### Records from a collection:
□ □ □ □ □

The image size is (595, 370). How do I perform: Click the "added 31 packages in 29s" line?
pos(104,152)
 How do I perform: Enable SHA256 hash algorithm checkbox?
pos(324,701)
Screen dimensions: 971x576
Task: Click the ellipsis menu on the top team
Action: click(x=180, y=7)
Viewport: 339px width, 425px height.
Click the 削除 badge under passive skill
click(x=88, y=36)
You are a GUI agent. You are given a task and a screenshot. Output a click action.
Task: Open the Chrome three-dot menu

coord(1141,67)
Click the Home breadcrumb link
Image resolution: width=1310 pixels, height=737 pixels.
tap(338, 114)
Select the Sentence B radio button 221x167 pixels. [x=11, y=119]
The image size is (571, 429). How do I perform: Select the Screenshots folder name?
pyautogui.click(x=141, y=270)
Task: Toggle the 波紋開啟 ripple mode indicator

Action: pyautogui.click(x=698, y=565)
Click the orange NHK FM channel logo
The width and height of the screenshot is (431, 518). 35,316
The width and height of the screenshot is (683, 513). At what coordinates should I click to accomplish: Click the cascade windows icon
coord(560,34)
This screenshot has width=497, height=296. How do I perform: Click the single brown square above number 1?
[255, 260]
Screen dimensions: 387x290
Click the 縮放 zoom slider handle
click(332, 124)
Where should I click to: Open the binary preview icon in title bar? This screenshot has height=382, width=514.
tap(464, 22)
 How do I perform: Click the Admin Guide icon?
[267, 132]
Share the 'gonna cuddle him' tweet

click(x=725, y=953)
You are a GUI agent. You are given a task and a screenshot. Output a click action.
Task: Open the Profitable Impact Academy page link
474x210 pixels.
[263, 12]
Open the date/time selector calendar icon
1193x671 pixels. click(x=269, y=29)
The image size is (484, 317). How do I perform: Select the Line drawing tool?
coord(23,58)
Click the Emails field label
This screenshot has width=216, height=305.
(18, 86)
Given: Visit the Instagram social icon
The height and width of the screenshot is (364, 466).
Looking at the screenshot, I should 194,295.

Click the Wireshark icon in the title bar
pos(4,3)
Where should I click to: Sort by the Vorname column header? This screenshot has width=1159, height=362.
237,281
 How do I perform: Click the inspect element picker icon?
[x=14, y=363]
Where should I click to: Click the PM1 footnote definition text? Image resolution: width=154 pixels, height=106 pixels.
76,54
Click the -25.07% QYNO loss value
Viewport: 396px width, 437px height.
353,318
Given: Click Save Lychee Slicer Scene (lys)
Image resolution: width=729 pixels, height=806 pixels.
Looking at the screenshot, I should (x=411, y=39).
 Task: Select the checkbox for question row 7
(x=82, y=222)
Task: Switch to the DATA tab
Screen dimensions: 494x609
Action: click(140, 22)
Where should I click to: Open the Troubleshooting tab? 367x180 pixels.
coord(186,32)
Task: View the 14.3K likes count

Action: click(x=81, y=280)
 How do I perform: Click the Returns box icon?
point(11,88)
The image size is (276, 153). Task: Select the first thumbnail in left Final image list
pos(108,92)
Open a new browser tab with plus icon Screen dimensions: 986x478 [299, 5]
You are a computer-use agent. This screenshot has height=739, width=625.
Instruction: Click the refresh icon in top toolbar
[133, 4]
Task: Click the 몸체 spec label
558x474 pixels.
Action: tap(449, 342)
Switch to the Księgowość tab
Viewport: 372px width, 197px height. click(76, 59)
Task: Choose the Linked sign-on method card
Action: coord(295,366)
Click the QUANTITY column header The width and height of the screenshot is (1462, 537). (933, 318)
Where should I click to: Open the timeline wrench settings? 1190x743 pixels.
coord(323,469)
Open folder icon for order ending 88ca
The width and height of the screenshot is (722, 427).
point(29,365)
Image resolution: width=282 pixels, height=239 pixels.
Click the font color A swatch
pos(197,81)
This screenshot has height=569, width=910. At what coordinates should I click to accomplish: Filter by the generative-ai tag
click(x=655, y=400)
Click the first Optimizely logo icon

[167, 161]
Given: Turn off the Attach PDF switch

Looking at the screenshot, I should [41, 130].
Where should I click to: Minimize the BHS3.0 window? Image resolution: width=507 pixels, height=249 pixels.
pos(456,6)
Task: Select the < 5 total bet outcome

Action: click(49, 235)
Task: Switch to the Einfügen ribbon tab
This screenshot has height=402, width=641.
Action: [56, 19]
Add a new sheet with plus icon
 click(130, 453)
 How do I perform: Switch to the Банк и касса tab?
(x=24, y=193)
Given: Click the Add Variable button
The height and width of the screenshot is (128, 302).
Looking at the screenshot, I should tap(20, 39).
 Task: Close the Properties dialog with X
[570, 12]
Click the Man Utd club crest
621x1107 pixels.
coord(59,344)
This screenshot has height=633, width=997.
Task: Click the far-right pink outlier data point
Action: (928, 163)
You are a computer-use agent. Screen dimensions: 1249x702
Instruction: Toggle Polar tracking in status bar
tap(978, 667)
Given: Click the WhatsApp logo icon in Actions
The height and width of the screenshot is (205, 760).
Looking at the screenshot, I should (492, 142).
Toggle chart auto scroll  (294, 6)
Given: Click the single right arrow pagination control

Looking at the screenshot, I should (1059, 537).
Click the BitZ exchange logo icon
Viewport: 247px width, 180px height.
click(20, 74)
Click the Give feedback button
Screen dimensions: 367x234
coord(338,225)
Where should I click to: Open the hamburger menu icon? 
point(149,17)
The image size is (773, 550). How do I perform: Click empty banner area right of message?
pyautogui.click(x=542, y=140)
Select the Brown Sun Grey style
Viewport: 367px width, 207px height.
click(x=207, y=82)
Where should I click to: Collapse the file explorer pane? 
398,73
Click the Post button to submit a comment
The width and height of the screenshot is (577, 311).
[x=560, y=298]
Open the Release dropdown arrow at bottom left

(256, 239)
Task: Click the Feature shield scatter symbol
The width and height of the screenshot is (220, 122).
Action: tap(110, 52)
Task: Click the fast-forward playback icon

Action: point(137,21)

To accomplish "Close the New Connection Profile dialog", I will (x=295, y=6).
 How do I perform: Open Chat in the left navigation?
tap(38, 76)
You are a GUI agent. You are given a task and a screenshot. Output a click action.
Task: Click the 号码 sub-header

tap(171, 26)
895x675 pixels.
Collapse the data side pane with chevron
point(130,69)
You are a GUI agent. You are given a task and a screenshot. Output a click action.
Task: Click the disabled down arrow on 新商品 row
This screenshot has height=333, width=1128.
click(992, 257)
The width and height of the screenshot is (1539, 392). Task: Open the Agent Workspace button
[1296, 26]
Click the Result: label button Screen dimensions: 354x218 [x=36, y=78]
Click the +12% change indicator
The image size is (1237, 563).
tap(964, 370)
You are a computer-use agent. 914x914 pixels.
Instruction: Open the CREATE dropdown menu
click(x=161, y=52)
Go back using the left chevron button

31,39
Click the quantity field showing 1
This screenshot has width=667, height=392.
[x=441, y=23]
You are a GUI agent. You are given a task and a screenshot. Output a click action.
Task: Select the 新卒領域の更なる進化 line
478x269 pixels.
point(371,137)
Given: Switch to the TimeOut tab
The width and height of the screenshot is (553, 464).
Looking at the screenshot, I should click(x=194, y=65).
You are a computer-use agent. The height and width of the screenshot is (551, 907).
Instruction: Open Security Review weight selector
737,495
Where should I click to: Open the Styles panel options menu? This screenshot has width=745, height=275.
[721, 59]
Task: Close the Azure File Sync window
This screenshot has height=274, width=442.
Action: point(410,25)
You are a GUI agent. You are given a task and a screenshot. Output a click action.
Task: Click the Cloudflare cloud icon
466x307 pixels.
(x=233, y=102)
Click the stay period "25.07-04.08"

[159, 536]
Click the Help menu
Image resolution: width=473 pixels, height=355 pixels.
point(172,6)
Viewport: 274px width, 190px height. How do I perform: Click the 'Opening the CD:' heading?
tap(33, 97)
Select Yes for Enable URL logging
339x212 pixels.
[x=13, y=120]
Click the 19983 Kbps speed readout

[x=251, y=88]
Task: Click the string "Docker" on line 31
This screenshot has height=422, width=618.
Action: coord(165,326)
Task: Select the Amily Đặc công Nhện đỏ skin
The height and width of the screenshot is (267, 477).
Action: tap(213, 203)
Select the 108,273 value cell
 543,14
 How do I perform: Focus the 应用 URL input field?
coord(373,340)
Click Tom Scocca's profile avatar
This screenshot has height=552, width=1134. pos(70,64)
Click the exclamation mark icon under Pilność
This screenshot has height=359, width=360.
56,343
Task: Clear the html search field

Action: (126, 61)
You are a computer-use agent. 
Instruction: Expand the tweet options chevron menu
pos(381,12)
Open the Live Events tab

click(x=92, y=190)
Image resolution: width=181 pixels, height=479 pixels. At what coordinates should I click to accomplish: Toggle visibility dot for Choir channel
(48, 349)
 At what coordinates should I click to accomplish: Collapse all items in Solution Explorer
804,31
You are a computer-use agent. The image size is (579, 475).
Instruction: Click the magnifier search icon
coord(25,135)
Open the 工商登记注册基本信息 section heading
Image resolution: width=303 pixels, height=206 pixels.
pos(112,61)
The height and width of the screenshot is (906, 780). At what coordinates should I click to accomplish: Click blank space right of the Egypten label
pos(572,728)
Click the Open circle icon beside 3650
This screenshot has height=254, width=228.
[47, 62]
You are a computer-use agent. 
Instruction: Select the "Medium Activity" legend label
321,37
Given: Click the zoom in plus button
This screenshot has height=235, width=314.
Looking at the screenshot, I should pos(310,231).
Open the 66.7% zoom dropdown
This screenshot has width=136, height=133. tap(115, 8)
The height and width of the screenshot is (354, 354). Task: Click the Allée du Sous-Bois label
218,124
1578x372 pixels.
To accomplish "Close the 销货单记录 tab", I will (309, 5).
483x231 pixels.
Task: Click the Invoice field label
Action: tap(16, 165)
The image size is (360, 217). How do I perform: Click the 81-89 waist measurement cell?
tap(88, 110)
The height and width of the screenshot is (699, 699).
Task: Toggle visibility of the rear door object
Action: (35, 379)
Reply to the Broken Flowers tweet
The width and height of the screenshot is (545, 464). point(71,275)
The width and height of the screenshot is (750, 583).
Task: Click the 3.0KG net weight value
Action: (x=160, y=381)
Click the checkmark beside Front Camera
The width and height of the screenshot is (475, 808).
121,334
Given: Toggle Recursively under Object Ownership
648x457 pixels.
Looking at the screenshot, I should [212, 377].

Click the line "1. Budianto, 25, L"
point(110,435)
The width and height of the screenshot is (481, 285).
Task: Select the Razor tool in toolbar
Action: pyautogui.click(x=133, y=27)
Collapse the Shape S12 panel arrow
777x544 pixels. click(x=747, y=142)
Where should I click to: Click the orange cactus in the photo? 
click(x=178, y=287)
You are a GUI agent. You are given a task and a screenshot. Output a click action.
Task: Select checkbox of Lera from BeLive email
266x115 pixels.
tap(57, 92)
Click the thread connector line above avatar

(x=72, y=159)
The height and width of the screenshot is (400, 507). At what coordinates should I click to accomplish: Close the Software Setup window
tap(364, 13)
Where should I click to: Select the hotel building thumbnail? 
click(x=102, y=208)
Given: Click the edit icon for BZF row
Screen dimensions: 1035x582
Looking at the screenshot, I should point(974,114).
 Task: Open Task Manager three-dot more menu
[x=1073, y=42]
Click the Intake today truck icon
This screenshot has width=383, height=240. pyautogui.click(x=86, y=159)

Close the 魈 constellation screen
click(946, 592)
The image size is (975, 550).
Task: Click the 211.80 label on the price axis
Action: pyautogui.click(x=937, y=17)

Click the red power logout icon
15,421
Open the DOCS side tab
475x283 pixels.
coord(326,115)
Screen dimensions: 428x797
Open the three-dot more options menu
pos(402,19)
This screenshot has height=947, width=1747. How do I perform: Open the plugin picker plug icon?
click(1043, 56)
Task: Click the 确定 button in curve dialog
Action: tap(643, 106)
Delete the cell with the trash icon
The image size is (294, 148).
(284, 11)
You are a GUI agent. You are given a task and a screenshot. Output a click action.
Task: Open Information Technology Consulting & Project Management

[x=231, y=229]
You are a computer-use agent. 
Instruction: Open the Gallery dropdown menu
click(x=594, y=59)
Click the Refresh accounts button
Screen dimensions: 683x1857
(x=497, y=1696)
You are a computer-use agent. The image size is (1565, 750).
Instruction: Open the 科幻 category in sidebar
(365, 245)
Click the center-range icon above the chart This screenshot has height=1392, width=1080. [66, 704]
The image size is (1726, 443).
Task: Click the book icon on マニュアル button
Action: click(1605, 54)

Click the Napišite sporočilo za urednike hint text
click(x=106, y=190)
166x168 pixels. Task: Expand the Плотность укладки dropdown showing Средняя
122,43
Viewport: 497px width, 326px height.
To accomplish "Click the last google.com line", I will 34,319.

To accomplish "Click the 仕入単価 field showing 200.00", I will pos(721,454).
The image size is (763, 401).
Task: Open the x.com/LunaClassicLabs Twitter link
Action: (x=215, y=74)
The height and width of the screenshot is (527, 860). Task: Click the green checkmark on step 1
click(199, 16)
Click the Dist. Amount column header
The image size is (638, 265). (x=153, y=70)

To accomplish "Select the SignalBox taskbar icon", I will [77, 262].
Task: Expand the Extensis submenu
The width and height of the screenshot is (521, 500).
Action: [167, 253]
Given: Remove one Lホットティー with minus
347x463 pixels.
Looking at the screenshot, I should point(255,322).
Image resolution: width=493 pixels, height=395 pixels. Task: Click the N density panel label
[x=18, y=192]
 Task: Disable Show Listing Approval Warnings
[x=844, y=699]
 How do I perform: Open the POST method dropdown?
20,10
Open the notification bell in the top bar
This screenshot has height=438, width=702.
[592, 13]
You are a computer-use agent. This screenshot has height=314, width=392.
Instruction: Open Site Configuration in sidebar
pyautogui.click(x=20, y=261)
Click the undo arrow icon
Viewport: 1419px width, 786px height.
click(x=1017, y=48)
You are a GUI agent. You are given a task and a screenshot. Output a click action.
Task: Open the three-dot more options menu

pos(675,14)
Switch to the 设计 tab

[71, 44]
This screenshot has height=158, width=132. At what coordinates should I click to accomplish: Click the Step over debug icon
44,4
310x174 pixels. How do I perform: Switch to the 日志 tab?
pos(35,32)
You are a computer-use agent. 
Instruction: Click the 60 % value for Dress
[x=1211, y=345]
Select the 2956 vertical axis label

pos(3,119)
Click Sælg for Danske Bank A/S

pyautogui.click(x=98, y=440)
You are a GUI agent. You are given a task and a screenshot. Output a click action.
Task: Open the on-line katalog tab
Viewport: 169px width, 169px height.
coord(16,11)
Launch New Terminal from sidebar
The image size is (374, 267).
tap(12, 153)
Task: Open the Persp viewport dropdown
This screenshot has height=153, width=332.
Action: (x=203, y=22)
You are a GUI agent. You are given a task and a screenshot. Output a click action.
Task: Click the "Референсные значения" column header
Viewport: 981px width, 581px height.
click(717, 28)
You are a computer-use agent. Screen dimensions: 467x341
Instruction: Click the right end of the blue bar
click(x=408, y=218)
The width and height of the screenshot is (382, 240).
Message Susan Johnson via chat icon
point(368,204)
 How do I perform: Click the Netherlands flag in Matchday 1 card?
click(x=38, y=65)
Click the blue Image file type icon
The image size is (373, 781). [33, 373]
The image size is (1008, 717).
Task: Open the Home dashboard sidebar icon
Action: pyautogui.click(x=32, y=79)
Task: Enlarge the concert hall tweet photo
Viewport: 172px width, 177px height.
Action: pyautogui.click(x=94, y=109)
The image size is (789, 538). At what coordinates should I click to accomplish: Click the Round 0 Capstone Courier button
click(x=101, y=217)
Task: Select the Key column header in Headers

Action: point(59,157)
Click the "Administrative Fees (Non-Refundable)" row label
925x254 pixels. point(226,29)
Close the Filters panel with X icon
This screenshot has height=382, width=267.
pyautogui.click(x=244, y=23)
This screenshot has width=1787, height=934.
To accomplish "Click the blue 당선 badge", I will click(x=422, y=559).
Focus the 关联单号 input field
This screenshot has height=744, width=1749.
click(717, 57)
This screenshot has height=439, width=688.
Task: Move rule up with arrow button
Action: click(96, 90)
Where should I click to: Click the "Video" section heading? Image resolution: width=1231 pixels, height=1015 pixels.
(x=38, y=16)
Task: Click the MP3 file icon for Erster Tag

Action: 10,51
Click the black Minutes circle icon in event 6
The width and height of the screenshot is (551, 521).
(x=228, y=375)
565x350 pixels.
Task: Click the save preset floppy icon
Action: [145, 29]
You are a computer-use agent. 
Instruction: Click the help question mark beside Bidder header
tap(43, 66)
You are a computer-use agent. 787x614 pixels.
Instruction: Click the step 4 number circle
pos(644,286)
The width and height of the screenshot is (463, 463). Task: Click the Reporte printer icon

□ □ □ □ □

### Your task:
A verbatim transcription is needed of the lines above, starting at the line with "Given: Switch to the TimeOut tab" and ending at the line with "Task: Select the Amily Đặc công Nhện đỏ skin", both included, and of nothing else.

### Result of this task:
Given: Switch to the TimeOut tab
The width and height of the screenshot is (553, 464).
Looking at the screenshot, I should click(x=194, y=65).
You are a computer-use agent. The height and width of the screenshot is (551, 907).
Instruction: Open Security Review weight selector
737,495
Where should I click to: Open the Styles panel options menu? This screenshot has width=745, height=275.
[721, 59]
Task: Close the Azure File Sync window
This screenshot has height=274, width=442.
Action: point(410,25)
You are a GUI agent. You are given a task and a screenshot. Output a click action.
Task: Click the Cloudflare cloud icon
466x307 pixels.
(x=233, y=102)
Click the stay period "25.07-04.08"

[159, 536]
Click the Help menu
Image resolution: width=473 pixels, height=355 pixels.
point(172,6)
Viewport: 274px width, 190px height. How do I perform: Click the 'Opening the CD:' heading?
tap(33, 97)
Select Yes for Enable URL logging
339x212 pixels.
[x=13, y=120]
Click the 19983 Kbps speed readout

[x=251, y=88]
Task: Click the string "Docker" on line 31
This screenshot has height=422, width=618.
Action: coord(165,326)
Task: Select the Amily Đặc công Nhện đỏ skin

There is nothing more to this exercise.